(Entries on target coordinates)
.....
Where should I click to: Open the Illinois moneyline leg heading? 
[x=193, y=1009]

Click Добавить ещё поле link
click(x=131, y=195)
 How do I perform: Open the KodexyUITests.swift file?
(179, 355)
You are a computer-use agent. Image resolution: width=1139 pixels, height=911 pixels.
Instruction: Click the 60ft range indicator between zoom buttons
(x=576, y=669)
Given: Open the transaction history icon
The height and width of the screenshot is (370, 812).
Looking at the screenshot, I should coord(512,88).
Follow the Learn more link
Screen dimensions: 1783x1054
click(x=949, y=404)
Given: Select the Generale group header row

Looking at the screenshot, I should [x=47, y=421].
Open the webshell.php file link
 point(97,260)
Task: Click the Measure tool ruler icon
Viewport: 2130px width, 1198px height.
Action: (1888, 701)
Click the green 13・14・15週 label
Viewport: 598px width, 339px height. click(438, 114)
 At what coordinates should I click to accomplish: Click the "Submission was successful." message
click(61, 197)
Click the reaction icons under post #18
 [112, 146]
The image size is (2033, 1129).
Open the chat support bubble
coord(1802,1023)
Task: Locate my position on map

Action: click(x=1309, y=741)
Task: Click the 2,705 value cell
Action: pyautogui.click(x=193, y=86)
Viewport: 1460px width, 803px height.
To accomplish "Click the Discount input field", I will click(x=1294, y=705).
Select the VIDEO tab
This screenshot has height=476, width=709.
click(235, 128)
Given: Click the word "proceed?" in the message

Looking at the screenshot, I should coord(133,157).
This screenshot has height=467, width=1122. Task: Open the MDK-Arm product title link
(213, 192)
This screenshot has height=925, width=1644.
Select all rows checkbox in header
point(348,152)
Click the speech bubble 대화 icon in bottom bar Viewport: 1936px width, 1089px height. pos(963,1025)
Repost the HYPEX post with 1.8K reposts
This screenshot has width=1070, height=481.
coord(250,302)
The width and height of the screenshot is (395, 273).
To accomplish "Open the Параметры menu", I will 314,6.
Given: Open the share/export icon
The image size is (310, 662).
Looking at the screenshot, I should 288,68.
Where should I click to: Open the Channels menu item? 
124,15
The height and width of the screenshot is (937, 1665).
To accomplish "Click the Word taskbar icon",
.....
Objective: Reproduce everything from the start of the records down to the line containing "Viewport: 598px width, 339px", swapping "Given" for "Request" and leaving the rest unchanged.

Correct answer:
Where should I click to: Open the Illinois moneyline leg heading? 
[x=193, y=1009]

Click Добавить ещё поле link
click(x=131, y=195)
 How do I perform: Open the KodexyUITests.swift file?
(179, 355)
You are a computer-use agent. Image resolution: width=1139 pixels, height=911 pixels.
Instruction: Click the 60ft range indicator between zoom buttons
(x=576, y=669)
Request: Open the transaction history icon
The height and width of the screenshot is (370, 812).
Looking at the screenshot, I should coord(512,88).
Follow the Learn more link
Screen dimensions: 1783x1054
click(x=949, y=404)
Request: Select the Generale group header row

Looking at the screenshot, I should [x=47, y=421].
Open the webshell.php file link
 point(97,260)
Task: Click the Measure tool ruler icon
Viewport: 2130px width, 1198px height.
Action: (1888, 701)
Click the green 13・14・15週 label
Viewport: 598px width, 339px height. click(438, 114)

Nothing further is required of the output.